#### [DIRECTIONS]
A single number is the answer here: the count of lines in the records below in which the word "header" appears.

Segment Start: TASK MATERIAL

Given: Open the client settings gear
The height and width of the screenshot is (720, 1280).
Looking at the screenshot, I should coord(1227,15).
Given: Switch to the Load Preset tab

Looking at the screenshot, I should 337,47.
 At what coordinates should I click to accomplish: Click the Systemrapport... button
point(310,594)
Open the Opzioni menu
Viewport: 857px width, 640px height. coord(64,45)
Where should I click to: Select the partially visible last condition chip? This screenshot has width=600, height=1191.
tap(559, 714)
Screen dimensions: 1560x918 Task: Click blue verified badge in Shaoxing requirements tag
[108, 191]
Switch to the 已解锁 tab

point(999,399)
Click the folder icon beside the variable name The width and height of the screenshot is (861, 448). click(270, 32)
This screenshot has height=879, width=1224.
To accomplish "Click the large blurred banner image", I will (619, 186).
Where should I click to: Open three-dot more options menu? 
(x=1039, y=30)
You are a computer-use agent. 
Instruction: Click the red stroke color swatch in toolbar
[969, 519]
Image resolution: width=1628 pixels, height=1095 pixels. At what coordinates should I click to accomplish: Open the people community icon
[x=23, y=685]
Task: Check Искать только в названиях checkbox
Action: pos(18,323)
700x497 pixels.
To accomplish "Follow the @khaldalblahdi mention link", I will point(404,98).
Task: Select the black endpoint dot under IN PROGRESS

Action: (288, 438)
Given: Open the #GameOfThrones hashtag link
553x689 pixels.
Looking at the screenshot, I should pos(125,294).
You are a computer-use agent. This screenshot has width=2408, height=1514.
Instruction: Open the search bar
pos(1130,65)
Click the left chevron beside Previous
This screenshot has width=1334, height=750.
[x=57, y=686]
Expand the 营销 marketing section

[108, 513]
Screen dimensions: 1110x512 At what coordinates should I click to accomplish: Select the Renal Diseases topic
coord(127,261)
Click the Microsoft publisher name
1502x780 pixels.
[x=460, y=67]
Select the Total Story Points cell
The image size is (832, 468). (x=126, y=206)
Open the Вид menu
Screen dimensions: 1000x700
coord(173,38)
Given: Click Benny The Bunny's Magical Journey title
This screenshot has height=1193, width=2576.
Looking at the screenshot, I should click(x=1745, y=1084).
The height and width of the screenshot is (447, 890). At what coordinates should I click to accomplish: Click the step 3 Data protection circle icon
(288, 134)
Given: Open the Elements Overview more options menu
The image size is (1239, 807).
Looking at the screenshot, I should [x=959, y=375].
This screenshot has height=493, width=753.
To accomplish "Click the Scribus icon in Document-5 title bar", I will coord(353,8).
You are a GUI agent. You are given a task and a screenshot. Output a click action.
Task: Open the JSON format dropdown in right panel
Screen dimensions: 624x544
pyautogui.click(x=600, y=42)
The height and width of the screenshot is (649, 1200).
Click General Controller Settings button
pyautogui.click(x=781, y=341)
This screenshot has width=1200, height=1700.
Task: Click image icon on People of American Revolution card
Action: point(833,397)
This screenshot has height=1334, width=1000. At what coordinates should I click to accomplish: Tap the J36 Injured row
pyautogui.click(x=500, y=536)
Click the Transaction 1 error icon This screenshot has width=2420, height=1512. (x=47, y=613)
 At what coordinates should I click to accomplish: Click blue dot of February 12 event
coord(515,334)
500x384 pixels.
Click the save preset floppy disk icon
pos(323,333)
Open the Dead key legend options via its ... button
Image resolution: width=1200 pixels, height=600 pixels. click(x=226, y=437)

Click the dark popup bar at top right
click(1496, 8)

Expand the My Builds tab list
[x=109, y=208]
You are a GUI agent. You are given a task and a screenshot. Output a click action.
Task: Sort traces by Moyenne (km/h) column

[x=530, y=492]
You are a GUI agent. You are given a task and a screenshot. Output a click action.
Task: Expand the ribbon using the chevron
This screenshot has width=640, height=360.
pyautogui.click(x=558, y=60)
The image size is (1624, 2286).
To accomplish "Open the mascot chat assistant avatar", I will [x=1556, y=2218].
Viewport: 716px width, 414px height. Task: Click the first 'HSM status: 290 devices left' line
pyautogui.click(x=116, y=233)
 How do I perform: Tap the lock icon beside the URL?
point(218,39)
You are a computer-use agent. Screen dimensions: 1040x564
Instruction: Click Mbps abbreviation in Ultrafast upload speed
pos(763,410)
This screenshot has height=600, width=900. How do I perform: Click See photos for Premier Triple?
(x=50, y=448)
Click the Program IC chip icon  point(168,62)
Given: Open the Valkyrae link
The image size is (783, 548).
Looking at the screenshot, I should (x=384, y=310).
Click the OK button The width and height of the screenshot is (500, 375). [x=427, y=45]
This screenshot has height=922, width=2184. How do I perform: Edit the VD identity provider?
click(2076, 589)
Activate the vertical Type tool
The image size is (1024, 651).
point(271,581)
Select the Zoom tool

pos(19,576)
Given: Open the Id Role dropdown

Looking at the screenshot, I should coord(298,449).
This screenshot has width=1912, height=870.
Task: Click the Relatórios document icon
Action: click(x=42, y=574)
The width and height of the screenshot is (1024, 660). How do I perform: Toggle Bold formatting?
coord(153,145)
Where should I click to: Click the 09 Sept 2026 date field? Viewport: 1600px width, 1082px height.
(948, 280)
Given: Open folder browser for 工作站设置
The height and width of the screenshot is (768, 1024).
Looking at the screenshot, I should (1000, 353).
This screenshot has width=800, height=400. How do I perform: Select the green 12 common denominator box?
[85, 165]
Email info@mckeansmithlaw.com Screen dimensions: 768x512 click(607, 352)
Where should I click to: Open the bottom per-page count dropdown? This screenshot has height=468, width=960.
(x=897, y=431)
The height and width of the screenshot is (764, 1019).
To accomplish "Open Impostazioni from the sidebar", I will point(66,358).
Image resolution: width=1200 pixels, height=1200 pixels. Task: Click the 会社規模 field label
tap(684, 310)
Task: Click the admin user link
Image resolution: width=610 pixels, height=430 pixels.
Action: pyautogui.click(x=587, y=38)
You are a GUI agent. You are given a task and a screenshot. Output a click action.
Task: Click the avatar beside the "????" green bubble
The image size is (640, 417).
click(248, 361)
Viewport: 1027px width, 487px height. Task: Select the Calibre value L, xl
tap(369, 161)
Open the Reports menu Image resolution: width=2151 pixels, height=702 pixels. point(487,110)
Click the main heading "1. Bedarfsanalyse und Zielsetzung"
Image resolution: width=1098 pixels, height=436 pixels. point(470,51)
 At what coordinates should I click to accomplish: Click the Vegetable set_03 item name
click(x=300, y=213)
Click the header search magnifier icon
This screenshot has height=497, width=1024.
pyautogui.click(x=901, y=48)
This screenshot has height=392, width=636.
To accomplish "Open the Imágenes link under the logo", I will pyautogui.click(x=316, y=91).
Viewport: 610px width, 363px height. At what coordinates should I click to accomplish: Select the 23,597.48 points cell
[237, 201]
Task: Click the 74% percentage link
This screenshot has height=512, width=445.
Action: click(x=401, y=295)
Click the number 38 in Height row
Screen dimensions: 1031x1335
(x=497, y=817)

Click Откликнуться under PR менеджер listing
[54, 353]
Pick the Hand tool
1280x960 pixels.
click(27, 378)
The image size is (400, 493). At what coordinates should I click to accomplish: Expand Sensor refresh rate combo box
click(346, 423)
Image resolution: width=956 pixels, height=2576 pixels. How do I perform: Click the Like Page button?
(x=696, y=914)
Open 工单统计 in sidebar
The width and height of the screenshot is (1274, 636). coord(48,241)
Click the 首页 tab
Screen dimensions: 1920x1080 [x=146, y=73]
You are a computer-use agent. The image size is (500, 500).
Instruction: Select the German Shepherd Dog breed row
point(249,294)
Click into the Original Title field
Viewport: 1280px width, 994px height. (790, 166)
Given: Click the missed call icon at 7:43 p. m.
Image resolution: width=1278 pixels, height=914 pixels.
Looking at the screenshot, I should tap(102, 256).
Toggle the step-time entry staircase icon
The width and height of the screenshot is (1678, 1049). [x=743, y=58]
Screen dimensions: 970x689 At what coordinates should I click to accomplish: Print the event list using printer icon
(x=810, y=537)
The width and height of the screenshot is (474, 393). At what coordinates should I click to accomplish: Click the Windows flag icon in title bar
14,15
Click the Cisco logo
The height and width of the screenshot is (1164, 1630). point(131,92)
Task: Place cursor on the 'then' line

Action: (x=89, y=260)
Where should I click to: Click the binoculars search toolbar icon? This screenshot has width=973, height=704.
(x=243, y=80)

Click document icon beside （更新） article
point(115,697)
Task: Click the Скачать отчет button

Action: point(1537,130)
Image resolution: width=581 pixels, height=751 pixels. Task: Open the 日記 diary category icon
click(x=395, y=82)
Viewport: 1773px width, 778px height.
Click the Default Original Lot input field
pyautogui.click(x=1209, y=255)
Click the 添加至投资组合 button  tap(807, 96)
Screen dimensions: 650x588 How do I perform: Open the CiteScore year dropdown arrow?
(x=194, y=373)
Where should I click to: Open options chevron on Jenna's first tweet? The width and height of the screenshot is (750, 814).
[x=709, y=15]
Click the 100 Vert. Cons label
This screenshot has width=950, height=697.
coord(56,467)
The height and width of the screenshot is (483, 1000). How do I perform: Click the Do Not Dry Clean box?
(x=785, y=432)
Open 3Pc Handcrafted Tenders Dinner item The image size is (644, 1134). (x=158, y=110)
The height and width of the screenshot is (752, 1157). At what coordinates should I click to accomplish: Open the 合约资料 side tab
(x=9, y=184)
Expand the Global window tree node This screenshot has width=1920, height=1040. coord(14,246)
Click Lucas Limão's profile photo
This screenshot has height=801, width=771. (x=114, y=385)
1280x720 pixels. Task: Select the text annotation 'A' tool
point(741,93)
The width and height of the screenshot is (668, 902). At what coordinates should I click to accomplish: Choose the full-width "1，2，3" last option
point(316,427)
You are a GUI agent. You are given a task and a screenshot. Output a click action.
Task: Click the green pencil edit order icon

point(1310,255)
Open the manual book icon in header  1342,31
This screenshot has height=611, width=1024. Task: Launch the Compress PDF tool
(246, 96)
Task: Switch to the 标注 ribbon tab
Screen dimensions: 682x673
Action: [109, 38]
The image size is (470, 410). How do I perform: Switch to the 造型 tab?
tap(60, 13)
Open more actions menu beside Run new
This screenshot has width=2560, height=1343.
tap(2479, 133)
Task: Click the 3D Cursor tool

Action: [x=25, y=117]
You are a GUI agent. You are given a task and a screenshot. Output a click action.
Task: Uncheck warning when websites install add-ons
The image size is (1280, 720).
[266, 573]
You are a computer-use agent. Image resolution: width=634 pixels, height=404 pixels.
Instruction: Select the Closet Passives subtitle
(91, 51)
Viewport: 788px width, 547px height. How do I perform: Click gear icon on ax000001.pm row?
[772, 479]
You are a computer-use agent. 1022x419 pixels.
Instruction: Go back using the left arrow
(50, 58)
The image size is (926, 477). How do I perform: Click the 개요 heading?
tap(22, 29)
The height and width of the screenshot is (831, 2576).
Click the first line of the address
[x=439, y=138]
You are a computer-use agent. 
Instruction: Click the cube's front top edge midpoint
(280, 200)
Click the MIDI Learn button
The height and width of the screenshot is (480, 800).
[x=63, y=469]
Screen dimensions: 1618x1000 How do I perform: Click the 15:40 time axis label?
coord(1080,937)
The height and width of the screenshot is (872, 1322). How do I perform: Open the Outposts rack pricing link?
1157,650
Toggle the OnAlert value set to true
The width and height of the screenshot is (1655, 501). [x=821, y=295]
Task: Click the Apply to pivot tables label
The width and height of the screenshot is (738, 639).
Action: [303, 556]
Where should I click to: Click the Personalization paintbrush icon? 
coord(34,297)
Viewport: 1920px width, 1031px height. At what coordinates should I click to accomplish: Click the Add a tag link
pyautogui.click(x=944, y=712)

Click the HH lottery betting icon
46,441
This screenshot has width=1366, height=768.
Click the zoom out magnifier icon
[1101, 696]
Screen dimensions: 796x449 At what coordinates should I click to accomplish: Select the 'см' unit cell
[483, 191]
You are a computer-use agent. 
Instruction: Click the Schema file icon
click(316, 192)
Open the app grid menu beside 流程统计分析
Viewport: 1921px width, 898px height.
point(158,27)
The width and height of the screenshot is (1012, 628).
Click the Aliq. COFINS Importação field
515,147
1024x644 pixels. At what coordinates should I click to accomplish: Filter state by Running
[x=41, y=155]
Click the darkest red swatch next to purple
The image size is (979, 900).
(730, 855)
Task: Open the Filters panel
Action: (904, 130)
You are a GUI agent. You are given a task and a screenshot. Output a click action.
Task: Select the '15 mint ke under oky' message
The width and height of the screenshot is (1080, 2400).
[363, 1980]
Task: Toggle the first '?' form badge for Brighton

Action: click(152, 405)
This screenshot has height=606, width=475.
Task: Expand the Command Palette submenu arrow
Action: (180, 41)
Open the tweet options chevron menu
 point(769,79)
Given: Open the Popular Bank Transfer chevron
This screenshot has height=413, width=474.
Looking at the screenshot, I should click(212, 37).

Segment End: TASK MATERIAL

#### [ANSWER SPACE]
2